**Record excerpts:**

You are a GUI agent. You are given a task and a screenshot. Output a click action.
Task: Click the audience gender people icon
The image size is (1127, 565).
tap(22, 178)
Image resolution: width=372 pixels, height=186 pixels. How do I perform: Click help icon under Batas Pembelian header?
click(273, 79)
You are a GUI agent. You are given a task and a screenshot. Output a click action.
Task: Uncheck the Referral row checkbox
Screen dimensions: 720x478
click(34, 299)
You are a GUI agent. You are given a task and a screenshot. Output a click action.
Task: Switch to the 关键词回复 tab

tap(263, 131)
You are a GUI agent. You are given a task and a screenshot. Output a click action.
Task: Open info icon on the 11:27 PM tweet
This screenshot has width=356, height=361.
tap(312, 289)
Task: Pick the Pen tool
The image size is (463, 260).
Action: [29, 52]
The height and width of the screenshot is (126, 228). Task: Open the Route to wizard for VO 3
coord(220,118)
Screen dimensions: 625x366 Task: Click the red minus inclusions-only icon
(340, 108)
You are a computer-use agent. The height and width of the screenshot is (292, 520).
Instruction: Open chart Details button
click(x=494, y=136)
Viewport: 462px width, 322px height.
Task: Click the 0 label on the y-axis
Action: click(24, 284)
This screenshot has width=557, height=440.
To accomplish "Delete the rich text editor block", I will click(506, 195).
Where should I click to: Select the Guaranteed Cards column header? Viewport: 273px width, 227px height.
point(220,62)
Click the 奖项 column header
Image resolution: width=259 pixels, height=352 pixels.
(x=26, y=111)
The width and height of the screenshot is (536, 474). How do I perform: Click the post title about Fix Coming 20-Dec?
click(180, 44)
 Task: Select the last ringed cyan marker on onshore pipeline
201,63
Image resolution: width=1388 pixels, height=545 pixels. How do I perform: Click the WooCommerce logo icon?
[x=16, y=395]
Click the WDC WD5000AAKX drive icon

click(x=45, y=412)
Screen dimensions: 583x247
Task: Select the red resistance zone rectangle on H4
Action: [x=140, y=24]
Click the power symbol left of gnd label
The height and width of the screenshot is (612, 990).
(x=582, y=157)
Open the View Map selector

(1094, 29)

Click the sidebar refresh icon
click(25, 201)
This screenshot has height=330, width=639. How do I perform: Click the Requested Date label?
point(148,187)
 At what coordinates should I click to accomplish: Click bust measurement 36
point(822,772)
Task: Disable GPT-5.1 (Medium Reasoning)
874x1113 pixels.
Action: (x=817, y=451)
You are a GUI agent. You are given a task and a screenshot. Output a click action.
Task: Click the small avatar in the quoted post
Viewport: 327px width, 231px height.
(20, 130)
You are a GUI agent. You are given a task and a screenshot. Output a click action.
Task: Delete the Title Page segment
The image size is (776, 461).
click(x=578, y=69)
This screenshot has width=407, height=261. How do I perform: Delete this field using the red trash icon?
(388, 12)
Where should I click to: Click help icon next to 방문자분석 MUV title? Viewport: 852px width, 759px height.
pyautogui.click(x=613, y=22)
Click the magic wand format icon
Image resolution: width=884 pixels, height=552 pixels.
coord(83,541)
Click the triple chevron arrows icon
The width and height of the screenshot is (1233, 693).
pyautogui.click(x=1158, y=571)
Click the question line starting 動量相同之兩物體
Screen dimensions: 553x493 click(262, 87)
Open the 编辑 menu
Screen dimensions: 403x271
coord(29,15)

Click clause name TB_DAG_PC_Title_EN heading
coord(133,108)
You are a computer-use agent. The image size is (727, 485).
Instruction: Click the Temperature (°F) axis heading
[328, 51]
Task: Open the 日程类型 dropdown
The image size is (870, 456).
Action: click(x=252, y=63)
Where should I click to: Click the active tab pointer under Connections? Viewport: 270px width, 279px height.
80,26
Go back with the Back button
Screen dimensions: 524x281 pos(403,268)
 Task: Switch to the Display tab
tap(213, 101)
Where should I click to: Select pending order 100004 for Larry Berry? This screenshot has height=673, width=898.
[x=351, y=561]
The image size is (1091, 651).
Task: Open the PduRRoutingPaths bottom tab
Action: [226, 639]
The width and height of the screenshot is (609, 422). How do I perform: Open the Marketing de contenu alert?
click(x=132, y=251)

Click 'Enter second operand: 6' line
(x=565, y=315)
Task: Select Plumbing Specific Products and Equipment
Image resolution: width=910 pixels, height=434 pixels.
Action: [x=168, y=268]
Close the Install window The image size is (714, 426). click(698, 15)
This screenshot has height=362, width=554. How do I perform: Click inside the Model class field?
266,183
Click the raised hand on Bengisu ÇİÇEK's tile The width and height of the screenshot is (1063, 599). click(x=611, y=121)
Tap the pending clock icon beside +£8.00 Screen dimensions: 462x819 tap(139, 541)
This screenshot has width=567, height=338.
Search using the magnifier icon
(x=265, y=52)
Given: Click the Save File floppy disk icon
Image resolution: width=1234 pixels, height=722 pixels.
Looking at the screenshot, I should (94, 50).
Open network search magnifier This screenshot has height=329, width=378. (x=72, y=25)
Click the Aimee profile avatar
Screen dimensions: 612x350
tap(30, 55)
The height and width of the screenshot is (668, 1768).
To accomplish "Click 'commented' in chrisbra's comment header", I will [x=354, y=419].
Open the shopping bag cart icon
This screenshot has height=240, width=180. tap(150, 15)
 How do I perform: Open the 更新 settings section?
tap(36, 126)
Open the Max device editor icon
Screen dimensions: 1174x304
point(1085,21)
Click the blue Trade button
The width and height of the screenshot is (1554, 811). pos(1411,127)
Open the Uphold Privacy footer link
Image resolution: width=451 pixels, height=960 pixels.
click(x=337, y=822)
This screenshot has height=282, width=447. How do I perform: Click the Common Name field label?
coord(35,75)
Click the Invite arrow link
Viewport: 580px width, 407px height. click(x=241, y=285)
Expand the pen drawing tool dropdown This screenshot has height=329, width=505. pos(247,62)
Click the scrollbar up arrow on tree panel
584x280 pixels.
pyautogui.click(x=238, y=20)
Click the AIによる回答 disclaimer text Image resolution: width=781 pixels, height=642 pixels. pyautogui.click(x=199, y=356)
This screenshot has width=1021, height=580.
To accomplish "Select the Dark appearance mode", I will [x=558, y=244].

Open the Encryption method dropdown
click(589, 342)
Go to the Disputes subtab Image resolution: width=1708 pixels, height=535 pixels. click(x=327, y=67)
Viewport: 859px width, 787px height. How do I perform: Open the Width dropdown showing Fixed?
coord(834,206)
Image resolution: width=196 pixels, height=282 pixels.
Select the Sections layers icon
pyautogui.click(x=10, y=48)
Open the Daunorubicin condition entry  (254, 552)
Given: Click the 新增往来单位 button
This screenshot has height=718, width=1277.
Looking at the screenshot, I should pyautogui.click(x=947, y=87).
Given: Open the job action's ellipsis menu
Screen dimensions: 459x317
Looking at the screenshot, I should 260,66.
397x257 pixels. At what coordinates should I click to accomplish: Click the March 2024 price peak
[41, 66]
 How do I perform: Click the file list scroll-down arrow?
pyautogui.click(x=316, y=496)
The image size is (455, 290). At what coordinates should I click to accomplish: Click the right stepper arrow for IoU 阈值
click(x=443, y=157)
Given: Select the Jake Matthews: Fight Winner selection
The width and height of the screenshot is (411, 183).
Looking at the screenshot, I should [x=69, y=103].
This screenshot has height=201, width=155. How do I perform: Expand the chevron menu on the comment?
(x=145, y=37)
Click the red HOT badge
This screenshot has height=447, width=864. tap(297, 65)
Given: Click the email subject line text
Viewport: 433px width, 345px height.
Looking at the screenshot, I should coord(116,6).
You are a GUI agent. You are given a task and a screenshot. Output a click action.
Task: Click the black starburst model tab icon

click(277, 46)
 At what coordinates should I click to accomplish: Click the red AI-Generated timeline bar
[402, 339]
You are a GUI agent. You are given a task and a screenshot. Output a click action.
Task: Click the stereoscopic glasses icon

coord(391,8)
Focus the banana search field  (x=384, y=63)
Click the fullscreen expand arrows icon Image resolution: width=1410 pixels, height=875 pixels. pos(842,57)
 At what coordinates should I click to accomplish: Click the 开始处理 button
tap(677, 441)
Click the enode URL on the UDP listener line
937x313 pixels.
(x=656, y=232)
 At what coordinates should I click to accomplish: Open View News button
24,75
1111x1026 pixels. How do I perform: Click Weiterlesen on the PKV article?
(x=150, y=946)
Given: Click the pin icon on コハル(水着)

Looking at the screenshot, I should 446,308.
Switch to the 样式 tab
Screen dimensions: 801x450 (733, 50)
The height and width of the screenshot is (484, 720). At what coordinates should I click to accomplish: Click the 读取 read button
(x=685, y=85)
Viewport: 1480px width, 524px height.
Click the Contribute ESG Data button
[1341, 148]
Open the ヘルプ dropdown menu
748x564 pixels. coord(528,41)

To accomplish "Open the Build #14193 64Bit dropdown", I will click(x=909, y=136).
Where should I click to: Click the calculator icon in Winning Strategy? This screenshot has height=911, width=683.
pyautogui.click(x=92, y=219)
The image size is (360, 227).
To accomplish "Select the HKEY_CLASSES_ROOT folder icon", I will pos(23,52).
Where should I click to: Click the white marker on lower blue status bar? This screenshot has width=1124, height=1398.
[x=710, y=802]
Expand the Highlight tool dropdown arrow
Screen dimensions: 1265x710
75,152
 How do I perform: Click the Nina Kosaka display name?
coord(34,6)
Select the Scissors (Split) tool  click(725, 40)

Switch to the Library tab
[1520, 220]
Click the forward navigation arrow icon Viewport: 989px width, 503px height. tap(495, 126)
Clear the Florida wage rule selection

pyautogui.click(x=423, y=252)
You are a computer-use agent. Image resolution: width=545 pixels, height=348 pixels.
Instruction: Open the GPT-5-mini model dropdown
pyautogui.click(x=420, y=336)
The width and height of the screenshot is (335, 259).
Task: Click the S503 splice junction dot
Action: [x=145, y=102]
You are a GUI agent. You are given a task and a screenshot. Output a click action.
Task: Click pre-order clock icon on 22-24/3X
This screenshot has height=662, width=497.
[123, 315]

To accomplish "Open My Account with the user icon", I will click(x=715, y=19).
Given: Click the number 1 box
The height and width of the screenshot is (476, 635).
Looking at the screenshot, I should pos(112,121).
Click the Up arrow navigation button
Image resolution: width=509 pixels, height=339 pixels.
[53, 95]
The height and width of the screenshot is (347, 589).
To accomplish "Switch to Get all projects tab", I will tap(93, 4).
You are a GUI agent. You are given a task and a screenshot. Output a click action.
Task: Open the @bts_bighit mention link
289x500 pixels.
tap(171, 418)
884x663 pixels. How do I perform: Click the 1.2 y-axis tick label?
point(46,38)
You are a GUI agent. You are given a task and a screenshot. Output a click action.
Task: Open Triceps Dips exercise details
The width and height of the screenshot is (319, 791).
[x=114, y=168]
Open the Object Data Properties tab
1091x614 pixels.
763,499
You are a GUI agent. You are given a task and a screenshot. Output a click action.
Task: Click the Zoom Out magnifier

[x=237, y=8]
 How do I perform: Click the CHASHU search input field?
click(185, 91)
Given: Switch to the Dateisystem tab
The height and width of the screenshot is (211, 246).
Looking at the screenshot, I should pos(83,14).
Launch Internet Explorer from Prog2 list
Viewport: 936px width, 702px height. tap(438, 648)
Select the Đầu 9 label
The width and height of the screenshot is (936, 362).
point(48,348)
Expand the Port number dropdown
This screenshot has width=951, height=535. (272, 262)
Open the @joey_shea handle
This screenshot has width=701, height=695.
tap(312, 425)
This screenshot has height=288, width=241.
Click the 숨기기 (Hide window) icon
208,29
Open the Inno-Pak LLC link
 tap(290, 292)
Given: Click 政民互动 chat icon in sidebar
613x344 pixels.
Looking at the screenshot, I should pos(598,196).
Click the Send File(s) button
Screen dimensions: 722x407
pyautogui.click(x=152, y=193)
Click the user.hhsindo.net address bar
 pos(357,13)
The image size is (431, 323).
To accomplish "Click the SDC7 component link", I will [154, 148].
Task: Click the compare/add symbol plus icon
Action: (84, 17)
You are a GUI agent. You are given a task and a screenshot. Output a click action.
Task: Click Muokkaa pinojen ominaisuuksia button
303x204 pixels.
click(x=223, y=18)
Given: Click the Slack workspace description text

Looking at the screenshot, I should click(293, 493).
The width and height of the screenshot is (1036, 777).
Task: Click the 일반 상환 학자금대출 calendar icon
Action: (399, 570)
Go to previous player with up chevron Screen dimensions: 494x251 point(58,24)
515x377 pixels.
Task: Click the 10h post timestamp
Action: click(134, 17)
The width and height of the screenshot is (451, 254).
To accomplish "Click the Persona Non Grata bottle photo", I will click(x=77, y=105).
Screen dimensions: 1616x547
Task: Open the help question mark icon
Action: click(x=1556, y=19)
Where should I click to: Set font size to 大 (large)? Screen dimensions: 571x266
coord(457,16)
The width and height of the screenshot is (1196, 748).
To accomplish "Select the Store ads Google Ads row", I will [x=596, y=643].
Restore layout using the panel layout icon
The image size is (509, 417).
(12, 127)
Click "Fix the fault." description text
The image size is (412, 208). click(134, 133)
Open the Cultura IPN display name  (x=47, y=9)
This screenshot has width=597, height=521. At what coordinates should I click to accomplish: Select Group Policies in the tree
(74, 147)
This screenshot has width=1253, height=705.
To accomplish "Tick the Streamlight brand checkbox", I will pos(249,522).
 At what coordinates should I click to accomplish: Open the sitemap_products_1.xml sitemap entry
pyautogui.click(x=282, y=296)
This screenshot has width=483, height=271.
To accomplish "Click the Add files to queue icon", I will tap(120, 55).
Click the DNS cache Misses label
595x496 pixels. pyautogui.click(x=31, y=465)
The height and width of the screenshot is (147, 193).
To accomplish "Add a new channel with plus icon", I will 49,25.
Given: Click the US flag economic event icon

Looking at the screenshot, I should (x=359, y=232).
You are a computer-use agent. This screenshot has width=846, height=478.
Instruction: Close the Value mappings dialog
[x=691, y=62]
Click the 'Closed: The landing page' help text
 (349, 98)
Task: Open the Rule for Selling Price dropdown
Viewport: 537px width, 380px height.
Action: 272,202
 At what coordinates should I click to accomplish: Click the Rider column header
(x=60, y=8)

**What the task asks:** Only the lines from the one bearing "Click the DNS cache Misses label" to the end of the material belong in the answer; set them down verbatim.

**Result of the exercise:**
Click the DNS cache Misses label
595x496 pixels. pyautogui.click(x=31, y=465)
The height and width of the screenshot is (147, 193).
To accomplish "Add a new channel with plus icon", I will 49,25.
Given: Click the US flag economic event icon

Looking at the screenshot, I should (x=359, y=232).
You are a computer-use agent. This screenshot has width=846, height=478.
Instruction: Close the Value mappings dialog
[x=691, y=62]
Click the 'Closed: The landing page' help text
 (349, 98)
Task: Open the Rule for Selling Price dropdown
Viewport: 537px width, 380px height.
Action: 272,202
 At what coordinates should I click to accomplish: Click the Rider column header
(x=60, y=8)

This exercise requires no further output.